# [What the task requires]
Of the entries below, return only those lines from the line with "This screenshot has height=808, width=1024." to the line with "Task: Open image", exactly, both included.

[Stored data entries]
* * *

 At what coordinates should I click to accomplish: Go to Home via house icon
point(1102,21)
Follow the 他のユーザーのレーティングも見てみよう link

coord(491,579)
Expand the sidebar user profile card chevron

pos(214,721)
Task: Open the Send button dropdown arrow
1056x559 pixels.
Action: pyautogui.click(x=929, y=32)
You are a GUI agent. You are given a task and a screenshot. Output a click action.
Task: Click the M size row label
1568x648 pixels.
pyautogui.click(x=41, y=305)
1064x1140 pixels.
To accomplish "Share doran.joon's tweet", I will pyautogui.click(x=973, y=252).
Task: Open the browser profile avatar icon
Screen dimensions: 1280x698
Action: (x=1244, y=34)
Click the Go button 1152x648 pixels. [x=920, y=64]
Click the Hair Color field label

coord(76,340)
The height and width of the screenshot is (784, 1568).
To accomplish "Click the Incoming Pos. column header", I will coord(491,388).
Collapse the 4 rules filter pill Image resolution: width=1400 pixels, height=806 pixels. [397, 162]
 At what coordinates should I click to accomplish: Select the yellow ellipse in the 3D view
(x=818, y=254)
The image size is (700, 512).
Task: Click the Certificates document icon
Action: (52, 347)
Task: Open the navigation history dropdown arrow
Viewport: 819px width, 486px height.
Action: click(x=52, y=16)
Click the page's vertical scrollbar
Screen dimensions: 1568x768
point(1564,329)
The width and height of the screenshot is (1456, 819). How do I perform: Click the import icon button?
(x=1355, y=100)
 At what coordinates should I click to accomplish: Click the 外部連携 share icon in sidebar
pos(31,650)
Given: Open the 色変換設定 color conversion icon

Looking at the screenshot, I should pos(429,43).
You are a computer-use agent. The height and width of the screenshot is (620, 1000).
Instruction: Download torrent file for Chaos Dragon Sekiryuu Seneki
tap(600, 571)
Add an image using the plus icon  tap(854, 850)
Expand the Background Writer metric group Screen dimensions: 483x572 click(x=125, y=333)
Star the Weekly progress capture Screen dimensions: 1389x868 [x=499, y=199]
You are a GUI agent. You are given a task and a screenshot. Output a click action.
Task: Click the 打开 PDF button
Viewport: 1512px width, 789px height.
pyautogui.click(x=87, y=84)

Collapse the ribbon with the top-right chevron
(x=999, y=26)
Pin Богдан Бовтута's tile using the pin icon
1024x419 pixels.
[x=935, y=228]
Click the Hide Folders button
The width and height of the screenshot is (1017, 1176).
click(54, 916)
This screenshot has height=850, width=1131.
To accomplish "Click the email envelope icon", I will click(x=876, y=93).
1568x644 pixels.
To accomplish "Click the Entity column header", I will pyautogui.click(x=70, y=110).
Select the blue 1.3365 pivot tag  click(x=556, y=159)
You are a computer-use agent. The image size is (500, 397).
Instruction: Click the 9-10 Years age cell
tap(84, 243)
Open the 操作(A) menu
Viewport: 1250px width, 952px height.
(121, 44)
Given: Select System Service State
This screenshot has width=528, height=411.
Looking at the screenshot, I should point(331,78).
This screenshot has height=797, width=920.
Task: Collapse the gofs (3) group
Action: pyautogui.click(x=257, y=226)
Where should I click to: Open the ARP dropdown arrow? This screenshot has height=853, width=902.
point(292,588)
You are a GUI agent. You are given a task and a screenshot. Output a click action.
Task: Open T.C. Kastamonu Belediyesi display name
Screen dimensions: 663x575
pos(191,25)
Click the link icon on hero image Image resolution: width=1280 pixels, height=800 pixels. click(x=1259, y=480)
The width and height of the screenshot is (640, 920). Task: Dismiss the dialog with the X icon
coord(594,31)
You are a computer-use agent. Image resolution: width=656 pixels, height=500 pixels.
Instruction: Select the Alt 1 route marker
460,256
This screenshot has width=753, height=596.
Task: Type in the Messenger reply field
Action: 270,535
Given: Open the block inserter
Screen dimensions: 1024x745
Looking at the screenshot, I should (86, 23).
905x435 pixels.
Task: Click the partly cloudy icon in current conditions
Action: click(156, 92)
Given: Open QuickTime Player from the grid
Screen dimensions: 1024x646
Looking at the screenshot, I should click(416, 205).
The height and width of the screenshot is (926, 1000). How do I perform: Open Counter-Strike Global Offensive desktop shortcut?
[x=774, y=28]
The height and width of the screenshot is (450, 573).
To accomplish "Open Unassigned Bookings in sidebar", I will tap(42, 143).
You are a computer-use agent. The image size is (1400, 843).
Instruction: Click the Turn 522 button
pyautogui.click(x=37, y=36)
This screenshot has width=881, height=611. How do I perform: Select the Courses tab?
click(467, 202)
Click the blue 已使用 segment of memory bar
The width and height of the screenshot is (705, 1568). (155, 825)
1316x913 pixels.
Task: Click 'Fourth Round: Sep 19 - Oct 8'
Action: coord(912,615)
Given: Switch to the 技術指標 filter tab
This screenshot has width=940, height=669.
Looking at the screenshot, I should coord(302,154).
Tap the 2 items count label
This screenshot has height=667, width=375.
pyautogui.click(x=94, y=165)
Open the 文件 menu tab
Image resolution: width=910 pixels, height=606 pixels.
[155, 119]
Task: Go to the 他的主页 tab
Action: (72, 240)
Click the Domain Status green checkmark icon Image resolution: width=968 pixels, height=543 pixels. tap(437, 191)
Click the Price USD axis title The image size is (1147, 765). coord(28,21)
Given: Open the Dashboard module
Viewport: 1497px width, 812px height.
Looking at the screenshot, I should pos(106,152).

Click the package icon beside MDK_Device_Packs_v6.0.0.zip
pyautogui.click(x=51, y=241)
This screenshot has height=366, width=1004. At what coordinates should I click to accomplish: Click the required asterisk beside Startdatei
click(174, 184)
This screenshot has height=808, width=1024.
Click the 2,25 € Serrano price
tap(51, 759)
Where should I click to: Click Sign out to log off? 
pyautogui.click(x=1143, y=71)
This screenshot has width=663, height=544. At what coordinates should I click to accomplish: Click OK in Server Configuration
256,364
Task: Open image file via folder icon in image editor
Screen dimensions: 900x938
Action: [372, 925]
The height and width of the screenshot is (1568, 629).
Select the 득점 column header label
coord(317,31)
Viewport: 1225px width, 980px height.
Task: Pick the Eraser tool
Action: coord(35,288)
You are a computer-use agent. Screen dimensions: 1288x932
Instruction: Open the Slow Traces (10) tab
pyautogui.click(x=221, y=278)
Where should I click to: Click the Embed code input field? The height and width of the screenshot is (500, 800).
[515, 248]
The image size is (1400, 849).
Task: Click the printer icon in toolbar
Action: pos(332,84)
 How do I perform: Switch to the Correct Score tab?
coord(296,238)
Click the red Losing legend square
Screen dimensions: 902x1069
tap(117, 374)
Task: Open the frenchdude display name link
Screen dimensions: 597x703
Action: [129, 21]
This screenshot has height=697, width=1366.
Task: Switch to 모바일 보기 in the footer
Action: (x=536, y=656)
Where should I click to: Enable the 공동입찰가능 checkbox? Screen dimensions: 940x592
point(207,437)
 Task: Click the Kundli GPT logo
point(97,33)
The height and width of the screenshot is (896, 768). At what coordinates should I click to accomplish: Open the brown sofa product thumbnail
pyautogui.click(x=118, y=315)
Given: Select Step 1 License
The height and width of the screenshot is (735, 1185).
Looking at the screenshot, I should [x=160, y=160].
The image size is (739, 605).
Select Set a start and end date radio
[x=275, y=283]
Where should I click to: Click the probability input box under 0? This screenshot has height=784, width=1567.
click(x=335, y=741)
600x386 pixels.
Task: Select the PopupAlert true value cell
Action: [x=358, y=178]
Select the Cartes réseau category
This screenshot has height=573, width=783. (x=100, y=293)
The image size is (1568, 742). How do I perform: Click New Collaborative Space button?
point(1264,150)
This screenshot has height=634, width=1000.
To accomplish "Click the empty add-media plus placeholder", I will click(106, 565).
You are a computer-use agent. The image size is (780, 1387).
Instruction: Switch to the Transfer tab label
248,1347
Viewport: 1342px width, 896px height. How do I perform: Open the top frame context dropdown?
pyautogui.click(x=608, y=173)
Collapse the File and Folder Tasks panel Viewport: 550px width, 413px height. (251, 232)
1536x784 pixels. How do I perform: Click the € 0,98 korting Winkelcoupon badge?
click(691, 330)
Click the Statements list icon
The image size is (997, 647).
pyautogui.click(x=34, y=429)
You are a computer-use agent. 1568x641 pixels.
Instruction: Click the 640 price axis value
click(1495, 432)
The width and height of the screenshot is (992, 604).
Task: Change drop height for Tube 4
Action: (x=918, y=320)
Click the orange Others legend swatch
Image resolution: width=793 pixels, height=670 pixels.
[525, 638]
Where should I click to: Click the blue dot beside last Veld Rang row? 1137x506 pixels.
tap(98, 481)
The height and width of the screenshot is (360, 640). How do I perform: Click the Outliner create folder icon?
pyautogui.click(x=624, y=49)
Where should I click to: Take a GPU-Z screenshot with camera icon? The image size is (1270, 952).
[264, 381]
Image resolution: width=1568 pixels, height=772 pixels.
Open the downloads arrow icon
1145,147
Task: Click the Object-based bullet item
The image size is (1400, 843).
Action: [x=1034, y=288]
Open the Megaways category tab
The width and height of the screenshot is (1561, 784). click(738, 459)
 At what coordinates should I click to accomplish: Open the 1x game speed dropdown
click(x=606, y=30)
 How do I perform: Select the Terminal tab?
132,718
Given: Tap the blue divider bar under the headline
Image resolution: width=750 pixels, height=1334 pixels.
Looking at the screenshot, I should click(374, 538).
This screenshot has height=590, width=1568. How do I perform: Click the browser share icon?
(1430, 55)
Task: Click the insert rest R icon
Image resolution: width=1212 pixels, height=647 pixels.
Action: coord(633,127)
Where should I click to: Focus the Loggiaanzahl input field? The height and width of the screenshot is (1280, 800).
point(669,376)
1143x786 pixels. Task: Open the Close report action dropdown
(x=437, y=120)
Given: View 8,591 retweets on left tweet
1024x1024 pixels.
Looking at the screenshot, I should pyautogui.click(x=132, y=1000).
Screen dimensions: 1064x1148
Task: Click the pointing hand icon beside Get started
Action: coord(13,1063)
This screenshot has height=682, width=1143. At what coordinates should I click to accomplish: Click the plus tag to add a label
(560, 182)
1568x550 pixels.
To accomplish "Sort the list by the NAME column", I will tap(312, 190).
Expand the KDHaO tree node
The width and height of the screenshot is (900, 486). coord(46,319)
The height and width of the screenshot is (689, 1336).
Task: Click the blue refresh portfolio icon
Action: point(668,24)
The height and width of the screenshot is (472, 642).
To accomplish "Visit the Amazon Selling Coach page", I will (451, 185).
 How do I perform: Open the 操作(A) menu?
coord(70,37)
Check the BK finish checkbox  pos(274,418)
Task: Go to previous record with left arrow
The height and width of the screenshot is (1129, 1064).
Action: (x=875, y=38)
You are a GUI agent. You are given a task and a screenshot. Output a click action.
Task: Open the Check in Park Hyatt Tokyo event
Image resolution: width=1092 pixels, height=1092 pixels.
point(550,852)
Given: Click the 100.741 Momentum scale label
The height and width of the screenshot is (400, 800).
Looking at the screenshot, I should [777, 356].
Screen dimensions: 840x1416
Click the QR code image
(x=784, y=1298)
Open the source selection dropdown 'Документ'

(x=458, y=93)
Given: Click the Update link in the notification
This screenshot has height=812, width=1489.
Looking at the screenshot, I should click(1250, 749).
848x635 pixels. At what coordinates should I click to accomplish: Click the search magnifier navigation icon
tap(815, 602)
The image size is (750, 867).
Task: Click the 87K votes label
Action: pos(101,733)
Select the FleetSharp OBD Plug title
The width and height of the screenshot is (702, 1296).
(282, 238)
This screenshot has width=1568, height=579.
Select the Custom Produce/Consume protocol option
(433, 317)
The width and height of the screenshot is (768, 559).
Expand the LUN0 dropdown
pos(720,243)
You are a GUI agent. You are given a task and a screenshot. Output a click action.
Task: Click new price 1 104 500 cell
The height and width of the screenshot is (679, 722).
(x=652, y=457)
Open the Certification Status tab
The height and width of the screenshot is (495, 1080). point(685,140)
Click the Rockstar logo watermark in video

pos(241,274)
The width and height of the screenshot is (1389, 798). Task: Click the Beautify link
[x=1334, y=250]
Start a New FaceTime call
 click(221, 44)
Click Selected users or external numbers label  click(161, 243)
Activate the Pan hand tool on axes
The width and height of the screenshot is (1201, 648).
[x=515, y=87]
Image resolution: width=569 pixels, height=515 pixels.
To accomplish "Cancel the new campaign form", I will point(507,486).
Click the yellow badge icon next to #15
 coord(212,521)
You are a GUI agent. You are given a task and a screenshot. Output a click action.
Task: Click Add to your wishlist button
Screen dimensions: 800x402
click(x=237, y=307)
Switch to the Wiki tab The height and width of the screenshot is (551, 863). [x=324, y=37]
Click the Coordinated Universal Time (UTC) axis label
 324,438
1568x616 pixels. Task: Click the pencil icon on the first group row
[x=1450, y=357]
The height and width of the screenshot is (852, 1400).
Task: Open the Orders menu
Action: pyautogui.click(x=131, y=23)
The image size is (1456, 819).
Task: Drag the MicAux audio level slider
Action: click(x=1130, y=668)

* * *

# [Exercise result]
This screenshot has height=808, width=1024.
Click the 2,25 € Serrano price
tap(51, 759)
Where should I click to: Click Sign out to log off? 
pyautogui.click(x=1143, y=71)
This screenshot has width=663, height=544. At what coordinates should I click to accomplish: Click OK in Server Configuration
256,364
Task: Open image file via folder icon in image editor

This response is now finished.